January 5, 2017

THE REFORMATION ROLLS ON:

EXCERPT : Letters to a Young Muslim (LitHub, 1/05/17)

The following is from Omar Saif Ghobash's book, Letters to a Young Muslim. Ghobash is the Ambassador of the United Arab Emirates to Russia.  [...]

There is violence everywhere. In every religion, including Islam. Our task is to understand the boundaries of violence. And measure the use of violence against the moral and ethical laws that govern us.

As you develop an approach to the world, to history, to texts, and to understanding what other people are demanding of you, you will need to ask yourself what violence is for, what it does, and what it expresses. If you begin to think about these questions, you will discover that you are ahead of many people much older and more experienced than you. [...]

Though the violence perpetrated against my father was not inspired by religion, the question of violence has been central in my life. The question of violence is  going to be central in the lives of your generation of Muslims as well. Why? The reason is the rising voices of aggressive clerics who portray Islam as a religion of power through violence. These clerics are projecting a worldview onto Islam that ties the experience of early Islamic empires to the core of our religion. In doing this, they have built a system of ideas and theories that insist Islam is a religion that must dominate religiously, territorially, and militarily.

The reasons behind their worldview are multiple. I see simplistic ideas of what the history of Islam is really about. I also see that these clerics lead strangely frustrated lives locked in a world of narrow hate and anger. This hatred, anger, and frustration is not intrinsic to Islam. It is intrinsic to the narrow lives that these people have chosen to lead. Otherwise, how is it possible that some of these clerics have spent decades theorizing and debating the exact, almost mathematical, conditions for waging violent jihad? What would make a person of sound mind dedicate their lives to developing theories on when it is religiously permissible, or obligatory, to go out and kill others?

Other reasons are institutional and bureaucratic. These clerics are part of systems of knowledge and learning.

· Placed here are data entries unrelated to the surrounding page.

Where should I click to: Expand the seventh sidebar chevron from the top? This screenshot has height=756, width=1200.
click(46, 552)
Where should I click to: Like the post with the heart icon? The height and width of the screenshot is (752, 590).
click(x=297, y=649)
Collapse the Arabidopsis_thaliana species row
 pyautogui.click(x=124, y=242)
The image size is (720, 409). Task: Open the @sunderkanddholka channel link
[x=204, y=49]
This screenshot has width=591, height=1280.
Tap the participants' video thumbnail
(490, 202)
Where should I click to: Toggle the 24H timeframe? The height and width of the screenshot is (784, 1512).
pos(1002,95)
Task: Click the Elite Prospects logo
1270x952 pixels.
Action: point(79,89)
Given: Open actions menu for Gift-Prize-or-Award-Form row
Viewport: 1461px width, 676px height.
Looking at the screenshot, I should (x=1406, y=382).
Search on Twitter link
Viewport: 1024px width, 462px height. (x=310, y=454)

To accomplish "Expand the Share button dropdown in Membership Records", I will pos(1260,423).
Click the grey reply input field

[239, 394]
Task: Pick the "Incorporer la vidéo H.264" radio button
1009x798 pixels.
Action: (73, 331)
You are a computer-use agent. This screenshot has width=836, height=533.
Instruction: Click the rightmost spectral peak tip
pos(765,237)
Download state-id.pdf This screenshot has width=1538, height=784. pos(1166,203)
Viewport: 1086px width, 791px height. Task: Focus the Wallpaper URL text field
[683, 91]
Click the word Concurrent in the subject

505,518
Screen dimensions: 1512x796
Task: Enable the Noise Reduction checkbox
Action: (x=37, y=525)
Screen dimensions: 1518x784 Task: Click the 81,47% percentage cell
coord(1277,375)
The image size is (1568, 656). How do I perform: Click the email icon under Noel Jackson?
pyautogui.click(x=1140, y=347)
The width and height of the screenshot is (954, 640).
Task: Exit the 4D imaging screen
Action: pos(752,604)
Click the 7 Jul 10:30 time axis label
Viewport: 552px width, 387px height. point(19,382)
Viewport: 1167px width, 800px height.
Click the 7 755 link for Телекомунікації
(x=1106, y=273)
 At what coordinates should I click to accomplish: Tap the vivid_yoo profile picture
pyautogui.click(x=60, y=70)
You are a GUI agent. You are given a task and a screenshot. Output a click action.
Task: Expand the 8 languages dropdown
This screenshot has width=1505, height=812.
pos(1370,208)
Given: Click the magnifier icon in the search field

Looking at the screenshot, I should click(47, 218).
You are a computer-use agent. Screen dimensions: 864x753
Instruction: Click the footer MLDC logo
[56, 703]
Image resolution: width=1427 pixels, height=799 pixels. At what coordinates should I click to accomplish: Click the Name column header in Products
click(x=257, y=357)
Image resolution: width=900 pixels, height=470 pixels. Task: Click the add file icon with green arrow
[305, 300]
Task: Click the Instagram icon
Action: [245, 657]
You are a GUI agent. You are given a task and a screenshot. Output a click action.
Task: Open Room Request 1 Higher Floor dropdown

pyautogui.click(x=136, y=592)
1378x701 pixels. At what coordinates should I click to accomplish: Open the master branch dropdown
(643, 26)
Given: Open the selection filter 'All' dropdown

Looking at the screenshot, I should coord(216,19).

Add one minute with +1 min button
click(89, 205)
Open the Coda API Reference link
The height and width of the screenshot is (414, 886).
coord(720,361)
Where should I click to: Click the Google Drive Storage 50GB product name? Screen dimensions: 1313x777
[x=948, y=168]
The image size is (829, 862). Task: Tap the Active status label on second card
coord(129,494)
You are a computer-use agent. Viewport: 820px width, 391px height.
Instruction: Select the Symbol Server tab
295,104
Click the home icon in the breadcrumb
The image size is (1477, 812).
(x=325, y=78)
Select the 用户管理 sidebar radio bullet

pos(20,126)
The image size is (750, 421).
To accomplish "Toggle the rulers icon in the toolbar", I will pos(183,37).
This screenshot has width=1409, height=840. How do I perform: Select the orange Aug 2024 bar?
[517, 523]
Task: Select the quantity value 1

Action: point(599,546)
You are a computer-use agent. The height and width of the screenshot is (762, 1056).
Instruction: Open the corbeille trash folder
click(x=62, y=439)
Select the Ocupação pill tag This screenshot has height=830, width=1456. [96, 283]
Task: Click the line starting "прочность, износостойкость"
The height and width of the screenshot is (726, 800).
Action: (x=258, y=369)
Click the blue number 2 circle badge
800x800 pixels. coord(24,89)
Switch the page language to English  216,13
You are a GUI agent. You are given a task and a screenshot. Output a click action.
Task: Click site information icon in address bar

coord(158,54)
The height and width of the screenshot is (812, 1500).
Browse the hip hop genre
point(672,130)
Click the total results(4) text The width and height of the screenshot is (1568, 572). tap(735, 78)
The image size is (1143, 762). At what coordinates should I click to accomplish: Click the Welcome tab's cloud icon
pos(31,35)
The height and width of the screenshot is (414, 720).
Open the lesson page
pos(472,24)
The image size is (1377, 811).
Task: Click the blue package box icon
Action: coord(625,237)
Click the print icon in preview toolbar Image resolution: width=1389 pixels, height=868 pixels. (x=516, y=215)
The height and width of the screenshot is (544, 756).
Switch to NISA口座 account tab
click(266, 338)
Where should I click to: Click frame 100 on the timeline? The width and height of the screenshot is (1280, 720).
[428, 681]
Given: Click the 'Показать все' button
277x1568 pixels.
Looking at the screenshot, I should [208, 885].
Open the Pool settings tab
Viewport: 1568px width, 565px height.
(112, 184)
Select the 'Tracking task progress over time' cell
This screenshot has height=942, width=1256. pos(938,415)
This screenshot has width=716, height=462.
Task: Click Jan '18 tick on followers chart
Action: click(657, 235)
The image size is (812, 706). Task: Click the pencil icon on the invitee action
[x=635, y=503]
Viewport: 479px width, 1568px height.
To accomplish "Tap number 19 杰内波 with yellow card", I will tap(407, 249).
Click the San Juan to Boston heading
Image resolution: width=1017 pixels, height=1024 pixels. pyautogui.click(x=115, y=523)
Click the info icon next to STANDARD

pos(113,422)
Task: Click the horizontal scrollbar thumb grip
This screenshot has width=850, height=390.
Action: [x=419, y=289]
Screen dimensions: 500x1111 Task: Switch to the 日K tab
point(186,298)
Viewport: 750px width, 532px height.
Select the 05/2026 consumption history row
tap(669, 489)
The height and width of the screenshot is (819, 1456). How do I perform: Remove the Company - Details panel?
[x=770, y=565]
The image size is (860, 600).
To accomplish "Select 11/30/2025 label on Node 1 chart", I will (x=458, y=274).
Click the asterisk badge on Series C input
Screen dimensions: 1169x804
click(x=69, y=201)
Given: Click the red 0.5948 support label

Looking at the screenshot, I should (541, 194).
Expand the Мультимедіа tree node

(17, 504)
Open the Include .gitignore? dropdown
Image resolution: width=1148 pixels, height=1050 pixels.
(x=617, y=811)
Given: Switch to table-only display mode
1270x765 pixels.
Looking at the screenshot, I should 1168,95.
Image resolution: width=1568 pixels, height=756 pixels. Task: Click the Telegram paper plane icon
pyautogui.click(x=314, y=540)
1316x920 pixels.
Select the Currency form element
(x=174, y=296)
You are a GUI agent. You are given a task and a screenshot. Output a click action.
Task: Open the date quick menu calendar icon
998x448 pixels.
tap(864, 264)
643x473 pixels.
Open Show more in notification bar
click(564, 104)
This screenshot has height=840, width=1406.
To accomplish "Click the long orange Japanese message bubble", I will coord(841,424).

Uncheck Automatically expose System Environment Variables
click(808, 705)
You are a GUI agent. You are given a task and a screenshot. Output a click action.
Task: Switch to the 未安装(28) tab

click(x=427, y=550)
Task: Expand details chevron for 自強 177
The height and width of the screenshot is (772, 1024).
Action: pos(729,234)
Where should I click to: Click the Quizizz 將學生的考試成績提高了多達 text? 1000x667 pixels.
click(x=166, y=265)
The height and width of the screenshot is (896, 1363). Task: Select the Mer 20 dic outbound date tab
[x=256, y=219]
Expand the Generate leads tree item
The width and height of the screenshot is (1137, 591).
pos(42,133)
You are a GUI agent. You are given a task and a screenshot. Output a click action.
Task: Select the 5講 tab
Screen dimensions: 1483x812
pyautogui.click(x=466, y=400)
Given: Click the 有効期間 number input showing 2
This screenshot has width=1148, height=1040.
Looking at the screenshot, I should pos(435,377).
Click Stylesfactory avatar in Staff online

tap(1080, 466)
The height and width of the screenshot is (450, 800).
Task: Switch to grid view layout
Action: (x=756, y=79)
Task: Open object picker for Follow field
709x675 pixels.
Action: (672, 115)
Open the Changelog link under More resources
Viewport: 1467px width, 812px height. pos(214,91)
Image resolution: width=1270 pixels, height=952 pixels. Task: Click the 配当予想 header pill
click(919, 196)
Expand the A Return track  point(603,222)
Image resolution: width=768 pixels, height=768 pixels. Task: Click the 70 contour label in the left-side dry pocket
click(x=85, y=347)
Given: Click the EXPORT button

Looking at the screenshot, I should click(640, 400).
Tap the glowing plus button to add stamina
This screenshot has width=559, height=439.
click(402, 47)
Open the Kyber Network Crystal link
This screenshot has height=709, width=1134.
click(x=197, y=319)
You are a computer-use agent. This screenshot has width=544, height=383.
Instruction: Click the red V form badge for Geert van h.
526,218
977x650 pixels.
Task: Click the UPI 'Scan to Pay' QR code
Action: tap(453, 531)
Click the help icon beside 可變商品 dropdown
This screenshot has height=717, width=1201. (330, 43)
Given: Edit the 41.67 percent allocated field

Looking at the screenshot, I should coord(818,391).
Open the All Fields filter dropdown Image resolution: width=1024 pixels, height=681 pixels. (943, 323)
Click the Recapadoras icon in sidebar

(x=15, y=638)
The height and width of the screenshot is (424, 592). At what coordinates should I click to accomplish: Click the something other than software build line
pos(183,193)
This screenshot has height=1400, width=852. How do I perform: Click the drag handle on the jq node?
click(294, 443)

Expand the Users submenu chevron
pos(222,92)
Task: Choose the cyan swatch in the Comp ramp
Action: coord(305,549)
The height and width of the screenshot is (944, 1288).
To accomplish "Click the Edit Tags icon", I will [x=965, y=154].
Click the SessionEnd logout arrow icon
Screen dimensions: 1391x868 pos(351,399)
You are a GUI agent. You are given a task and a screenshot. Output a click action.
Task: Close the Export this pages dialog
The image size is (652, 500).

If they go against the dominant themes and tendencies, they risk not progressing within their institutions.

And importantly, they demonstrate a lack of knowledge of the possible ways in which a human being can live a worthy life, as well as a complete lack of imagination regarding the possibilities for Muslim flourishing.

My question to the clerics who are obsessed with the theology of violence and death: Where are your learned theories on the role of kindness and generosity? Why, if you can write hundreds of pages of text on the theology of death, can you not give equal attention to what we Muslims can do with life? Why the intense focus on departing this world in a storm of blood and anger?

These are some of my questions.

You and your generation live in a richer and more diverse world. The arguments around violence are now available to you in many forms. All you need to do is to open your eyes and ears and look around you. Whatever religiously inspired arguments set out before you and your generation, the overwhelming evidence demonstrates that violence serves almost no positive purpose. I see only the very subtle threats of violence that are used as deterrents to violent behavior as occasions of positive value.